The Controlled Burn of Foolishness
Imagine turning the other cheek as a controlled burn of cultural norms and evolutionary impulses, a purging of the often-toxic ways we're told to handle confrontation. By choosing to not retaliate, you're setting a small fire to the kindling of vengeance, arrogance, and pride that often fuels bigger, uncontrollable flames. It's a foolish act, yet in that foolishness lies the potential for transformation. In choosing vulnerability over vengeance, humility over hubris, and love over latent anger, we foolishly press on in a world that's given up counting slaps.
Turning the other cheek doesn't mean you're inviting abuse or sanctioning harm. It means you're challenging a broken system or relationship, refusing to play a game rigged to dehumanize you and the person standing opposite you. It means you're strong enough to show vulnerability, to offer another human being a second chance to reconsider their actions. And a third. If you keep turning your head, there’s always another cheek to be slapped. And that’s part of the point. It's about exposing the frailty of the aggression, the senselessness of the violence, by not participating in it.
Turning the other cheek is choosing to participate in the life before us. It is not receding into victimhood or charging forward in vengeance. It is simply being here, engaged, and alive in the face of another.
Turning the other cheek is about controlled, intentional, weird, unexpected engagement for the sake of transformative change. It’s an active practice of metabolizing societal and personal anger, aggression, and violence into something regenerative. When you turn the other cheek, you're performing a controlled burn on the toxic elements of our world and its relationships, taking them in and neutralizing them, not letting them spread.
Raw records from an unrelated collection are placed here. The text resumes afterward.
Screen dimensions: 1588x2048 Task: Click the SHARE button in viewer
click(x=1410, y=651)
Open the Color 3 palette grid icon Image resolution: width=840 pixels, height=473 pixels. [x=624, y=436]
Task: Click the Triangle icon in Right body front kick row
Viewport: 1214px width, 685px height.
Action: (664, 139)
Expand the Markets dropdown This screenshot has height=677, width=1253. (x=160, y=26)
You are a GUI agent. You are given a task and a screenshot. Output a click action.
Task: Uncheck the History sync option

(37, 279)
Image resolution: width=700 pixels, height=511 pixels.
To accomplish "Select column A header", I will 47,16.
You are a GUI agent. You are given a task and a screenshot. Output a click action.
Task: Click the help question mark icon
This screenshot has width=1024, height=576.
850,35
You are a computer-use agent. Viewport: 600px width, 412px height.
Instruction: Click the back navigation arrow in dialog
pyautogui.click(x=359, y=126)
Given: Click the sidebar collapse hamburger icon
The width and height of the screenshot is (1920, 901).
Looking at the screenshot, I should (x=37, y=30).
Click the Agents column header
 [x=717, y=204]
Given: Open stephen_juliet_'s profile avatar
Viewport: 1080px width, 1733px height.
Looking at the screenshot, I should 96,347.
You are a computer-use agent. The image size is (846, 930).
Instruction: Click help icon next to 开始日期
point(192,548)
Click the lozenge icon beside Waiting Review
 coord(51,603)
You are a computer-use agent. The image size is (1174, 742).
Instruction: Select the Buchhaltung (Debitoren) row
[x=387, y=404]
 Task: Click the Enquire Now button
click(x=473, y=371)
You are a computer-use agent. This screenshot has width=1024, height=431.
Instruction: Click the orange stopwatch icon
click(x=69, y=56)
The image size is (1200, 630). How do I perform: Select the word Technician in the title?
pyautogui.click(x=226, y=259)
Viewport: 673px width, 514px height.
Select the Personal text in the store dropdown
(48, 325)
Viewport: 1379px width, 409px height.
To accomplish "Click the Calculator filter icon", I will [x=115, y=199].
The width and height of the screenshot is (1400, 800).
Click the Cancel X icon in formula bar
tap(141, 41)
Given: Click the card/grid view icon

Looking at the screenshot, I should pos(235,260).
By leaning into the foolishness of turning the other cheek, we're also leaning into something far more complex and beautiful. We’re making room for the possibility that within acts that defy logic, we may find glimpses of the sacred, the transformative, and the deeply human. It's foolishness as a spiritual practice, a paradoxical strategy to bring us back to what truly matters in a world that often seems to have forgotten.